Challenges:
**A)** In the passage on the command line, rewrite the stretch from "Interacting with our" through "page it contains.", putting "console" wherever "terminal" appears.
**B)** Copy out the stretch of records from the line containing "Open the Reviews" through the line containing "click(462, 134)", with no changes.

Given text:
====================

Developers typically like working on the command line (shell). The shell is a REPL for running commands against the operating system directly. By running commands in this manner, developers can more efficiently use their machines to get work done. Common tasks that developers use the terminal for are:

  • Navigate to a directory
  • Creating a directory
  • Creating a file
  • Opening a file
  • Running a program

There are many more commands and tools that the shell can use. What makes these powerful and valuable is that eventually, we will be able to chain these commands together and run scripts that help automate the boring, repetitive tasks.

Interacting with our operating system comes in two parts. The first is the shell, the actual REPL we will interact with, the second being the terminal program we use to run that shell. You can think of the terminal like your browser and the shell like the web page it contains.

Different operating systems use different tools for both of the terminal and the shell. For instance, on Mac OS we use the Terminal application to interact with our shell of either bash or zsh (depending on your OS version). On Linux, we use a terminal application that varies based on which version of Linux you are using. However, the shell is typically again either bash or zsh. On Windows, both the terminal and shell are called PowerShell.

====================

Data listing:
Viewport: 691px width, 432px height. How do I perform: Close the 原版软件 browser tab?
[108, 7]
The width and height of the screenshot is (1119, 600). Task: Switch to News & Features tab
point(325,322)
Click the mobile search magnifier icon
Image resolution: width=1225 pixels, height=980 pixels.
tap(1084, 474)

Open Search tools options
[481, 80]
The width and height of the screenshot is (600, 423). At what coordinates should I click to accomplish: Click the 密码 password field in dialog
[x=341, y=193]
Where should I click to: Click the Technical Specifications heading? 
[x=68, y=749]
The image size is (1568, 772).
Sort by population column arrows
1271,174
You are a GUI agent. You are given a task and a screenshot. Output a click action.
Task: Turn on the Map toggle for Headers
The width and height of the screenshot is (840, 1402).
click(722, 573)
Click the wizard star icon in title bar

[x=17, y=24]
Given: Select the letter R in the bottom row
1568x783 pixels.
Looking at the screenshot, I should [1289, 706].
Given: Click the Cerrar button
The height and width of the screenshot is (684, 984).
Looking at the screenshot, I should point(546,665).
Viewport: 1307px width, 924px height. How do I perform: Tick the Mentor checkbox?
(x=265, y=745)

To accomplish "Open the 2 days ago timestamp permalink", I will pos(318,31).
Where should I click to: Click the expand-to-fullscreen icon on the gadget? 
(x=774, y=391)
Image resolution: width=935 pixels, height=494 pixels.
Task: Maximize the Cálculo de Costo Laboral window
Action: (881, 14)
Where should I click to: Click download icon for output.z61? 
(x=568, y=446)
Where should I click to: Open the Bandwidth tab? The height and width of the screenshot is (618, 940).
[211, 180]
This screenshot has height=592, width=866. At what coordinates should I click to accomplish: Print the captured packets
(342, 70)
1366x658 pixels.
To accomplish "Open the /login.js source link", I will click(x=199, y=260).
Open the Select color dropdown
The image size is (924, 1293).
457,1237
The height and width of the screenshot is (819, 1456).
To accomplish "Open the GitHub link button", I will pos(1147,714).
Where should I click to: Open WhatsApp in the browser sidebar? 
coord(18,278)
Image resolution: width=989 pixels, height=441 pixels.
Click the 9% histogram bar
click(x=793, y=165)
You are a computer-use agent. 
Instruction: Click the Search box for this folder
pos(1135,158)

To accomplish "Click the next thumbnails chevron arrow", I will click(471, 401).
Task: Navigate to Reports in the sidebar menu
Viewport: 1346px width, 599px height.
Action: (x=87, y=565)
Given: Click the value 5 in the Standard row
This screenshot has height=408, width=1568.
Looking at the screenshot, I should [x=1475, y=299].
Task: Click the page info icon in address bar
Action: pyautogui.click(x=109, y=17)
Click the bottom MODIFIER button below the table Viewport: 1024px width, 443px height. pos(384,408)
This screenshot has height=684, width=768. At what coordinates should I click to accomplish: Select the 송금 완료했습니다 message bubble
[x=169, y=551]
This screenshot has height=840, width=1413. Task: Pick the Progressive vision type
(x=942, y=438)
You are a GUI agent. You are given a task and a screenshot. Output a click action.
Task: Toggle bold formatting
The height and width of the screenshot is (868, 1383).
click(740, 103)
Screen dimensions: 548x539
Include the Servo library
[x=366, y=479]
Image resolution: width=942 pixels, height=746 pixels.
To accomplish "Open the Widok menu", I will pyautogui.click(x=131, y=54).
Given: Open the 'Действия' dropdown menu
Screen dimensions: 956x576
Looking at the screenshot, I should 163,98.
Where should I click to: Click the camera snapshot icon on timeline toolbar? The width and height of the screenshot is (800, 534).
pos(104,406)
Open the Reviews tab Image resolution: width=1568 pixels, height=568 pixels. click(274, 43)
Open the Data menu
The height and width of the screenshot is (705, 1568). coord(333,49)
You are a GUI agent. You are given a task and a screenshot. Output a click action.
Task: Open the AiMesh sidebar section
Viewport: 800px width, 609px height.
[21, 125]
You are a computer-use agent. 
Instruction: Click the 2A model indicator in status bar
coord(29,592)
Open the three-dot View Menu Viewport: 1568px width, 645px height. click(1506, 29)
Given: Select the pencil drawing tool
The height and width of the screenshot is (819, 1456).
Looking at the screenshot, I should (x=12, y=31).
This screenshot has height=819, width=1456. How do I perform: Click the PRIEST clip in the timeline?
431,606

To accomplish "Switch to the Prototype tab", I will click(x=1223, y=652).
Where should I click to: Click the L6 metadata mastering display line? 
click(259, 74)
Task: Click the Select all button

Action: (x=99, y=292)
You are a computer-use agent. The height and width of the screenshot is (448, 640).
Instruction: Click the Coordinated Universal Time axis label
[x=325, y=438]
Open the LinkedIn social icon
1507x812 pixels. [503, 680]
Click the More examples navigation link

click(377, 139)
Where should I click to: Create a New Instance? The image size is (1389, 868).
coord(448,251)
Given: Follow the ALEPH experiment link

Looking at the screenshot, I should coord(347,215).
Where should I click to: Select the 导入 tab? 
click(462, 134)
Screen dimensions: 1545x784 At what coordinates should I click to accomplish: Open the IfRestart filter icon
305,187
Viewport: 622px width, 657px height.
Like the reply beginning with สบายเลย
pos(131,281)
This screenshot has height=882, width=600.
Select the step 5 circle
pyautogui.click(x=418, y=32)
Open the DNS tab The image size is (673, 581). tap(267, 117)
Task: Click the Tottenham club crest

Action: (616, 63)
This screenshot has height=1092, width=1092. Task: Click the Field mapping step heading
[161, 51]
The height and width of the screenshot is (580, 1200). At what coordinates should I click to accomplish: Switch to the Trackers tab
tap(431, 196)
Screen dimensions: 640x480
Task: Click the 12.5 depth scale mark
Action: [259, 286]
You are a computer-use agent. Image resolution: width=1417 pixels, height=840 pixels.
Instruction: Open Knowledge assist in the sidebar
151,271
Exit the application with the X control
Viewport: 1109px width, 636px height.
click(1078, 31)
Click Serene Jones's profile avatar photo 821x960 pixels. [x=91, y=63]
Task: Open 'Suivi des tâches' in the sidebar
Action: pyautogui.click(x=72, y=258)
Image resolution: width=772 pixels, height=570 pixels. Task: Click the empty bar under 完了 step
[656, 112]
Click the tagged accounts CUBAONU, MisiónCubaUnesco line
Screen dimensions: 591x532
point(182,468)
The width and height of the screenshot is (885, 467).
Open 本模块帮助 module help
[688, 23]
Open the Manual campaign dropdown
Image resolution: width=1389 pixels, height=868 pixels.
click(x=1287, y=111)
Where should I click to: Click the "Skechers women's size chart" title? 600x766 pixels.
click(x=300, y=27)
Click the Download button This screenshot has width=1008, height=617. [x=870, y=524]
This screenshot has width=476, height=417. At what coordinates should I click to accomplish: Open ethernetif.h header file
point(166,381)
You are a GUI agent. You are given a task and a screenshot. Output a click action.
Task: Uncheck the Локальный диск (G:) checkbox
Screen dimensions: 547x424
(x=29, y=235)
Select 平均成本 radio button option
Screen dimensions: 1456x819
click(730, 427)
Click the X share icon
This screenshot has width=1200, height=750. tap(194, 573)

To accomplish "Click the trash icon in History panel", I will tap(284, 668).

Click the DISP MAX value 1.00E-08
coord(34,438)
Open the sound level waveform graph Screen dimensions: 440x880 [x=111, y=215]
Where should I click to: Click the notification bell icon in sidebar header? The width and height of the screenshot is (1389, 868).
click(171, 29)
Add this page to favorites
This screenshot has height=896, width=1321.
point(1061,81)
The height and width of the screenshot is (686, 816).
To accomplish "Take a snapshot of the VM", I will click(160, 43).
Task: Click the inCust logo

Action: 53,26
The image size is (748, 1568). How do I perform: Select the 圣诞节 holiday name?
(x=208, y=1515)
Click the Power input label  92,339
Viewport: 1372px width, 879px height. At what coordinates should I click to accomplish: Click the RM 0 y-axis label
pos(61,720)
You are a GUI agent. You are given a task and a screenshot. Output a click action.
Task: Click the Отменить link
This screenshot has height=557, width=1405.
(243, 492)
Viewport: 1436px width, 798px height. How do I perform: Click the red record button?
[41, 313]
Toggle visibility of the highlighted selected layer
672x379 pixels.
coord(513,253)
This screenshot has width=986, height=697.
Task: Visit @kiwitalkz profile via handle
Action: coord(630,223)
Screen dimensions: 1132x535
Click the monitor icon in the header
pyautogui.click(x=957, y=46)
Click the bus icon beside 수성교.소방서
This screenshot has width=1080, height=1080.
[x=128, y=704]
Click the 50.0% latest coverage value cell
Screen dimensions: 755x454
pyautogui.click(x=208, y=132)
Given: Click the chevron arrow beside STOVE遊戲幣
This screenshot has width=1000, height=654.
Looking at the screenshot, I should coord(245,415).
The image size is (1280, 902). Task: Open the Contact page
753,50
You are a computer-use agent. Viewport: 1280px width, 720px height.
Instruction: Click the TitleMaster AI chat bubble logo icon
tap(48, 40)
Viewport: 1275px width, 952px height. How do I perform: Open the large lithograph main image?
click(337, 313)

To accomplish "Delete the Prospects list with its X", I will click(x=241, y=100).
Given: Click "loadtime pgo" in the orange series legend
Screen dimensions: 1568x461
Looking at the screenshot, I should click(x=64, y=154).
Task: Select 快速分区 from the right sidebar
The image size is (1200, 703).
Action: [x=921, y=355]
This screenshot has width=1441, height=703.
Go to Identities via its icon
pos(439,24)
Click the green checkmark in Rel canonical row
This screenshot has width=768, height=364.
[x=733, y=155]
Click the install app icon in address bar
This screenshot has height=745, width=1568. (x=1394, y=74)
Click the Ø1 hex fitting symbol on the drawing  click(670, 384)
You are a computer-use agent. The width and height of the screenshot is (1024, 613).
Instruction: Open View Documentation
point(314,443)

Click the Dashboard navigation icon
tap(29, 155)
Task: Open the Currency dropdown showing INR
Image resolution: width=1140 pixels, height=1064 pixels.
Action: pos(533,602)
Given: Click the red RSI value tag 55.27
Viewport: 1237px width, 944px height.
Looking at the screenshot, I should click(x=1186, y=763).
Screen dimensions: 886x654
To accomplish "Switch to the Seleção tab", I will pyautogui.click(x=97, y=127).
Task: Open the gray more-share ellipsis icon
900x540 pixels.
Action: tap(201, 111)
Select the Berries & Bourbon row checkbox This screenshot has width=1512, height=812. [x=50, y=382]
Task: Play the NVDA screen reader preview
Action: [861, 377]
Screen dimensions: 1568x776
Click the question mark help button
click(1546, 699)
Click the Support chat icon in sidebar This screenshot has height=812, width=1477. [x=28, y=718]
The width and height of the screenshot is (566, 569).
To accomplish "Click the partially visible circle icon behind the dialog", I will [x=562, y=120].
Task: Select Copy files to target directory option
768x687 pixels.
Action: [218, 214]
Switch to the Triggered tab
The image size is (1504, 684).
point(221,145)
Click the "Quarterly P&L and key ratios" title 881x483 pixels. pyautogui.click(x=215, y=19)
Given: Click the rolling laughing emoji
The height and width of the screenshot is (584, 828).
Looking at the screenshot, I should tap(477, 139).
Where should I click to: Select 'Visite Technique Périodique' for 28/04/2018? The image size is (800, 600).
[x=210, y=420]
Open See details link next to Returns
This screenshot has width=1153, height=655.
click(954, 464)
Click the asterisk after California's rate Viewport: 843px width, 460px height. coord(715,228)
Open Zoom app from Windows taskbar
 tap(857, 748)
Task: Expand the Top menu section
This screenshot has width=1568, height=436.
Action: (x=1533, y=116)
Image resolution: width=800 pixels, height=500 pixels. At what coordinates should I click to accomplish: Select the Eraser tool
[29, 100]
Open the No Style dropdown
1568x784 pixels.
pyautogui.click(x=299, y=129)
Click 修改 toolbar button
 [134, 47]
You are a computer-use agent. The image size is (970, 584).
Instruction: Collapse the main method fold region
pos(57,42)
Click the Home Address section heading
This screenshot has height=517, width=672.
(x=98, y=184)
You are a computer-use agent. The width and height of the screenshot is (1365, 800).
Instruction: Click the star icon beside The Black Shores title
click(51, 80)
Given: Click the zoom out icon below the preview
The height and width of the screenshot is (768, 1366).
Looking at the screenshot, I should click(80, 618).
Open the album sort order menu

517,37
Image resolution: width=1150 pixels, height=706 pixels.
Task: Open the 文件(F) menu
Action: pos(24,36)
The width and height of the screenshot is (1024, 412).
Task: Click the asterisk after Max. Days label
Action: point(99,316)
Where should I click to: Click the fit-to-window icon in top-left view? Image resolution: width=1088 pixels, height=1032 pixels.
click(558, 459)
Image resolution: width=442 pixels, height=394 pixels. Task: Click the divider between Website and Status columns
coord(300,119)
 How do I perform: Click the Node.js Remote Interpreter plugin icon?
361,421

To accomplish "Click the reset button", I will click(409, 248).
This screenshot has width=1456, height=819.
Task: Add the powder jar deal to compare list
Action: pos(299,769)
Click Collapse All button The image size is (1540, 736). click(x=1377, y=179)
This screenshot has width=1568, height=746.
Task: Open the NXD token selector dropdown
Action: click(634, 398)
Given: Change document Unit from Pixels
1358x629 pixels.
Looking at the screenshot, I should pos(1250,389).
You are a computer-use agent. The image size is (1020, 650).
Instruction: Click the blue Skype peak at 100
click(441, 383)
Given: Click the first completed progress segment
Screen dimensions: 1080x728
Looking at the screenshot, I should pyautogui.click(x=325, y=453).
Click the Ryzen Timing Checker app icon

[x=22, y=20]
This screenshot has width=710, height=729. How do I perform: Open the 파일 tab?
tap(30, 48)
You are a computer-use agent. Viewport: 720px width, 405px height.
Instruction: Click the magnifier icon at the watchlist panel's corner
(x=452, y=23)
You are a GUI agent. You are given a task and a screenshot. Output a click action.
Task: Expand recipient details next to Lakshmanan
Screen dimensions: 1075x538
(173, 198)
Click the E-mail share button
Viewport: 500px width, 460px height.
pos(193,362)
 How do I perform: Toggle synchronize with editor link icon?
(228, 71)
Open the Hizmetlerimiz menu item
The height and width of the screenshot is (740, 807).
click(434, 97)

====================

Exercise results:
**A)**
Interacting with our operating system comes in two parts. The first is the shell, the actual REPL we will interact with, the second being the console program we use to run that shell. You can think of the console like your browser and the shell like the web page it contains.

**B)**
Open the Reviews tab Image resolution: width=1568 pixels, height=568 pixels. click(274, 43)
Open the Data menu
The height and width of the screenshot is (705, 1568). coord(333,49)
You are a GUI agent. You are given a task and a screenshot. Output a click action.
Task: Open the AiMesh sidebar section
Viewport: 800px width, 609px height.
[21, 125]
You are a computer-use agent. 
Instruction: Click the 2A model indicator in status bar
coord(29,592)
Open the three-dot View Menu Viewport: 1568px width, 645px height. click(1506, 29)
Given: Select the pencil drawing tool
The height and width of the screenshot is (819, 1456).
Looking at the screenshot, I should (x=12, y=31).
This screenshot has height=819, width=1456. How do I perform: Click the PRIEST clip in the timeline?
431,606

To accomplish "Switch to the Prototype tab", I will click(x=1223, y=652).
Where should I click to: Click the L6 metadata mastering display line? 
click(259, 74)
Task: Click the Select all button

Action: (x=99, y=292)
You are a computer-use agent. The height and width of the screenshot is (448, 640).
Instruction: Click the Coordinated Universal Time axis label
[x=325, y=438]
Open the LinkedIn social icon
1507x812 pixels. [503, 680]
Click the More examples navigation link

click(377, 139)
Where should I click to: Create a New Instance? The image size is (1389, 868).
coord(448,251)
Given: Follow the ALEPH experiment link

Looking at the screenshot, I should coord(347,215).
Where should I click to: Select the 导入 tab? 
click(462, 134)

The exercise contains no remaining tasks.